→ **WORK REQUEST**
Which lines in the entries below contain the string "floppy"? Show each of them in full.
···
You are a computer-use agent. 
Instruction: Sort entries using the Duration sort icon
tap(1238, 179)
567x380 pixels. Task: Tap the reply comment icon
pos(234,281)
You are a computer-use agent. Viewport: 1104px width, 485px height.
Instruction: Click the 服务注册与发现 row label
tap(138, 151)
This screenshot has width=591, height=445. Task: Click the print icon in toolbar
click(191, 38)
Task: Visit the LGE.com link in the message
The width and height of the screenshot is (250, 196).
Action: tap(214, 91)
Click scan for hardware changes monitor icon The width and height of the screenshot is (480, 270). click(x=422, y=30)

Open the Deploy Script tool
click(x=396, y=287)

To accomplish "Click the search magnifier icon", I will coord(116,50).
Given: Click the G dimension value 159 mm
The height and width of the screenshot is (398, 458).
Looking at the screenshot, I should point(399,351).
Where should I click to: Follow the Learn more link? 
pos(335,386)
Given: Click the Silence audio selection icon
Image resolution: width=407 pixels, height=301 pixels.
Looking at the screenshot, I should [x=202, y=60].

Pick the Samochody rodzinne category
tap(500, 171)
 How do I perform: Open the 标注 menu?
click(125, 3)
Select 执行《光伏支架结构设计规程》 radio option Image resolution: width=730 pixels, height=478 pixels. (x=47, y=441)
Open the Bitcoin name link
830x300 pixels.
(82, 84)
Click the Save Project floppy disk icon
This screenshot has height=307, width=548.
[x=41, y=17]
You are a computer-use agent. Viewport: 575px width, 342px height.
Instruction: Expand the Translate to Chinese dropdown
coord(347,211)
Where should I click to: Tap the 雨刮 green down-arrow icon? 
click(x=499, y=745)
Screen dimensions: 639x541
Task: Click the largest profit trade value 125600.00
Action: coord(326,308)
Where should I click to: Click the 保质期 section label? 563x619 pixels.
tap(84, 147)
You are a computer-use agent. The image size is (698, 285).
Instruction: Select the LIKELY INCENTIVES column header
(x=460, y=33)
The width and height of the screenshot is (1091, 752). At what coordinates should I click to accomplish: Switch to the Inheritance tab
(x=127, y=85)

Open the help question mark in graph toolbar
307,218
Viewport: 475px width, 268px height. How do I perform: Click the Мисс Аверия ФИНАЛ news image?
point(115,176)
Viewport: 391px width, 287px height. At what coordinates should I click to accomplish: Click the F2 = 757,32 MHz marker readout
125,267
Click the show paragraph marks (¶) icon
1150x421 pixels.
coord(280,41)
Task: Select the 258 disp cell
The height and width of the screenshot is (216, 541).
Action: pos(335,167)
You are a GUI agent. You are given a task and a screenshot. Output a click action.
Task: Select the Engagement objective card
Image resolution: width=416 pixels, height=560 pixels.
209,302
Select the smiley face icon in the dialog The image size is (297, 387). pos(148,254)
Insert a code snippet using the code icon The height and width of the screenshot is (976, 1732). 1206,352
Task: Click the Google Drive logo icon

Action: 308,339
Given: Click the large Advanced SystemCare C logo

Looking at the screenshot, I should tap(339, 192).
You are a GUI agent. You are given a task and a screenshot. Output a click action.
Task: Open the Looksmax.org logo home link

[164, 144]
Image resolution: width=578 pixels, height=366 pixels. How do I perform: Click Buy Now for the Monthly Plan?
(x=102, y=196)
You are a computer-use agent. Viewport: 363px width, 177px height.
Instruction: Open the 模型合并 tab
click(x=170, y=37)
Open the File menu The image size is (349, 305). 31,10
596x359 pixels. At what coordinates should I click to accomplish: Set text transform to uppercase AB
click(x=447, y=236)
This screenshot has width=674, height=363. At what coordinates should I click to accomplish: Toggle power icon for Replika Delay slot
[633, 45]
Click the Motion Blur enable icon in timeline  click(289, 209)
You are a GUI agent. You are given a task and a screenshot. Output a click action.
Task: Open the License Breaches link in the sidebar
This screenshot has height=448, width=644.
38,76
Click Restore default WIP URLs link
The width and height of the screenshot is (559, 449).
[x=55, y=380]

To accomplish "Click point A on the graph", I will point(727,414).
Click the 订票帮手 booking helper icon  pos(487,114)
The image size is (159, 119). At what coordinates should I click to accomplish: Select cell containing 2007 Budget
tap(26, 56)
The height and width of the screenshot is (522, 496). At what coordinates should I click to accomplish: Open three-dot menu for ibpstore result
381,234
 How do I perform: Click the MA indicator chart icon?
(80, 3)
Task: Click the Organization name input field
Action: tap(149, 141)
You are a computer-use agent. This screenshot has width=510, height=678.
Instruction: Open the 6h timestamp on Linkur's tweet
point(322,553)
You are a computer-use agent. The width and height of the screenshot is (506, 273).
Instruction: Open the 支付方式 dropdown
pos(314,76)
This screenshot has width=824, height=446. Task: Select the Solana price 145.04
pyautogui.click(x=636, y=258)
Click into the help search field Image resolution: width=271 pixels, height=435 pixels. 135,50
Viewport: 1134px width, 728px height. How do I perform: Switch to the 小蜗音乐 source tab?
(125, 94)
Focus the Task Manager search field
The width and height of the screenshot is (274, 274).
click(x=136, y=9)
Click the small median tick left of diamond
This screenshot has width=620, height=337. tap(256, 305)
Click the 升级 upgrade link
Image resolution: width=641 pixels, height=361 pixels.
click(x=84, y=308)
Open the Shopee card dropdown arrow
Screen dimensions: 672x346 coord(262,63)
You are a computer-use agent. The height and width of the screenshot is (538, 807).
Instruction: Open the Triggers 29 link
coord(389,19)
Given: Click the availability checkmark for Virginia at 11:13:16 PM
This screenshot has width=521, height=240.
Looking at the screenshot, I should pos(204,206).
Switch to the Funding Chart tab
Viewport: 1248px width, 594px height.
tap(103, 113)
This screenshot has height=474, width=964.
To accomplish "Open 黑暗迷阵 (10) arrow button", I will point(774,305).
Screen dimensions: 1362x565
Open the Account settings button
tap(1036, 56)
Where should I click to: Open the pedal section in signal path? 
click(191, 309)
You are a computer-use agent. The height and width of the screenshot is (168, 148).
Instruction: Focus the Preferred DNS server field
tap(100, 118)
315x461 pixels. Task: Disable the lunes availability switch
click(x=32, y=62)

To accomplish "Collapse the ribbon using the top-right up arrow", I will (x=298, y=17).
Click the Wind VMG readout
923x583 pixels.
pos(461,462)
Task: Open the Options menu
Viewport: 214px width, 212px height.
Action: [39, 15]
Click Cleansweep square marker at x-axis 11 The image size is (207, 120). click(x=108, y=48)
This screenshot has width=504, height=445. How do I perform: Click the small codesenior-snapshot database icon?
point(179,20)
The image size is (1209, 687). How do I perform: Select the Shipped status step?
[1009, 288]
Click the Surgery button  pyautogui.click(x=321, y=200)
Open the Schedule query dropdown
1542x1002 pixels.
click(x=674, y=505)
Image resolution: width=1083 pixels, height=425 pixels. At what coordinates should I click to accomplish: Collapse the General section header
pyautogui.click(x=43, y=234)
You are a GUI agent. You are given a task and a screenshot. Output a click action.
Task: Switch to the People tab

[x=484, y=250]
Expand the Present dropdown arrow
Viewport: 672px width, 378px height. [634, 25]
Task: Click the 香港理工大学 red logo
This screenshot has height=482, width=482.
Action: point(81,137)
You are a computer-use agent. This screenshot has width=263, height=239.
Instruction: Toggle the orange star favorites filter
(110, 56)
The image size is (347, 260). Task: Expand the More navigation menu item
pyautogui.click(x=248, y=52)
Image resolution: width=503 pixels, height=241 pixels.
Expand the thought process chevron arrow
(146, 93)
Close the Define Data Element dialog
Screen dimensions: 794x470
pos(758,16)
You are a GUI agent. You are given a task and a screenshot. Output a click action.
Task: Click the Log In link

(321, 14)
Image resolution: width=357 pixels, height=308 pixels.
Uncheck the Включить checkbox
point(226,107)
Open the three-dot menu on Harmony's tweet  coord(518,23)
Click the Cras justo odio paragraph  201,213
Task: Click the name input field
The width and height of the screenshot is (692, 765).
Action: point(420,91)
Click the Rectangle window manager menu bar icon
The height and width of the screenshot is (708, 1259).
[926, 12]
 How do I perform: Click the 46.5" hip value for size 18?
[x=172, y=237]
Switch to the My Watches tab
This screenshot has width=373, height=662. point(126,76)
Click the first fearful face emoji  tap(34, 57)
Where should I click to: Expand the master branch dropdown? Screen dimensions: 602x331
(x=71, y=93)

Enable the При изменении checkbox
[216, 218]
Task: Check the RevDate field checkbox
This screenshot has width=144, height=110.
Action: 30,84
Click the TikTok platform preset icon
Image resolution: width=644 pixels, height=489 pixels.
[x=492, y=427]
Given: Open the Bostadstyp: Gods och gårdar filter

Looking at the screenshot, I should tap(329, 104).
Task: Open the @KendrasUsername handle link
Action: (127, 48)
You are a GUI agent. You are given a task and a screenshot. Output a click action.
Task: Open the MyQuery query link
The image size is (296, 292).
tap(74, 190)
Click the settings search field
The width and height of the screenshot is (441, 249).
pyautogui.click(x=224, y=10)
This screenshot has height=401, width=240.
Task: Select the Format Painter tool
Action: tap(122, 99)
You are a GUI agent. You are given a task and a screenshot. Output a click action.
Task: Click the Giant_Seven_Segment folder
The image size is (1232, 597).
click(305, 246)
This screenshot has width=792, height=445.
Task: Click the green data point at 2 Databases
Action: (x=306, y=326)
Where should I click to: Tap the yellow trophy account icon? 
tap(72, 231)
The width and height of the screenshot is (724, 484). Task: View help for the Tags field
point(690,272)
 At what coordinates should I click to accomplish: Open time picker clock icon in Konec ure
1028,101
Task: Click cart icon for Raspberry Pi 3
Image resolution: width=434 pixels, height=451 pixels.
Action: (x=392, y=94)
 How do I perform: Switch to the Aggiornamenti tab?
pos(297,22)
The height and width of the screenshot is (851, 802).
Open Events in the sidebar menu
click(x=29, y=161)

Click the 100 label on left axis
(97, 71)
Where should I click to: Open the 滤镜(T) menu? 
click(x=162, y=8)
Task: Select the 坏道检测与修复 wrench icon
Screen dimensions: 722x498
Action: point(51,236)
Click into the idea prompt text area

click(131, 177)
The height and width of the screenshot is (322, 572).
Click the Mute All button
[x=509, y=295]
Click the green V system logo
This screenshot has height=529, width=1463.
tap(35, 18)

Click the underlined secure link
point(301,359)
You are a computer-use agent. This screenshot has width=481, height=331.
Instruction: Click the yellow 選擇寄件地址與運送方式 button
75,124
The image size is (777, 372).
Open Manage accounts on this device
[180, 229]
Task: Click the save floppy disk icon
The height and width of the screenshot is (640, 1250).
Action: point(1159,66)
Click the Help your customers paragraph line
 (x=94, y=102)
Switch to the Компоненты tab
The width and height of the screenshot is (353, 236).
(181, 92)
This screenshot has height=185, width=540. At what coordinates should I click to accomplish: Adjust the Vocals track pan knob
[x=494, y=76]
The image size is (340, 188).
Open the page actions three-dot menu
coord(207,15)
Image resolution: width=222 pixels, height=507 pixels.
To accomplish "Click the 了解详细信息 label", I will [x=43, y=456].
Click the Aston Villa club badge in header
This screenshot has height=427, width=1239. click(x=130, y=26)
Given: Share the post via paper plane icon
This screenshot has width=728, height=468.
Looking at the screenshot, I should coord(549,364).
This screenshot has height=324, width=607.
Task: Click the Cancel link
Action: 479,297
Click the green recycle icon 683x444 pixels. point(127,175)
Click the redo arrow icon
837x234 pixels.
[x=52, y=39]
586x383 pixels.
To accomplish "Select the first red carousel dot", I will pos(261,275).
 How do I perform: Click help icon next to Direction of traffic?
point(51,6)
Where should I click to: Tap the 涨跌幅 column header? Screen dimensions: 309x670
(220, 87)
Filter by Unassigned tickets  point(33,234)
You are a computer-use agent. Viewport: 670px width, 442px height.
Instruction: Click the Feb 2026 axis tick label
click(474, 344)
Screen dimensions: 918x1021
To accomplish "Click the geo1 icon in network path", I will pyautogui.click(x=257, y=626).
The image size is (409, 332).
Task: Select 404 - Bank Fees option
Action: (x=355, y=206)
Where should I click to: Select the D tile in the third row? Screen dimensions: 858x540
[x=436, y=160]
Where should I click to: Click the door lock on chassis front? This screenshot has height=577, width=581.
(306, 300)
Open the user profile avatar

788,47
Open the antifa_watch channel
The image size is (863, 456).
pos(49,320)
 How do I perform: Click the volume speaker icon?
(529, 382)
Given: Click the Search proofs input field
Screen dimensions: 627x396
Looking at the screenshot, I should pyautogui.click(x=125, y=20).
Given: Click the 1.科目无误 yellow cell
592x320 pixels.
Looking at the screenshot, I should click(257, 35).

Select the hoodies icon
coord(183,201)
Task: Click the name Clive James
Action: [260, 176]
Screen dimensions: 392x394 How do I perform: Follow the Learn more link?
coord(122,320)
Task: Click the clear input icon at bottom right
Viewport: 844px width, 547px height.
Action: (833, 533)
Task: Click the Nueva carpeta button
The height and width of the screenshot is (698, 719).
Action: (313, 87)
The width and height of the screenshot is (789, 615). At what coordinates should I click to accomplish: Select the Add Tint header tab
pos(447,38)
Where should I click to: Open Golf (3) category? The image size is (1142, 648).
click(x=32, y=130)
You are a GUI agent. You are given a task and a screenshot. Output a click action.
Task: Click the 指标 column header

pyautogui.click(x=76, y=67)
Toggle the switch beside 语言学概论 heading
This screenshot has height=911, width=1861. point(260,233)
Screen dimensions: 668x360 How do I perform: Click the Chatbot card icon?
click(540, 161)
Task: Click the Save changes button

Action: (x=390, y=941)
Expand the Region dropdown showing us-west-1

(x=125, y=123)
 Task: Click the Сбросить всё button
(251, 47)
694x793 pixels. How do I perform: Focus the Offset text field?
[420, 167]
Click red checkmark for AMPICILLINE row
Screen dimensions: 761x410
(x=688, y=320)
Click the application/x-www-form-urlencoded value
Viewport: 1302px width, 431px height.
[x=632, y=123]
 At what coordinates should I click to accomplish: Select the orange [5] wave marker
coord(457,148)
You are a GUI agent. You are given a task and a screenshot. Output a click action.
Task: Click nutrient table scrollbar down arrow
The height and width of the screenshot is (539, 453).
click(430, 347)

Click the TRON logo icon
···
→ **RESULT**
Click the Save Project floppy disk icon
Task: Click the save floppy disk icon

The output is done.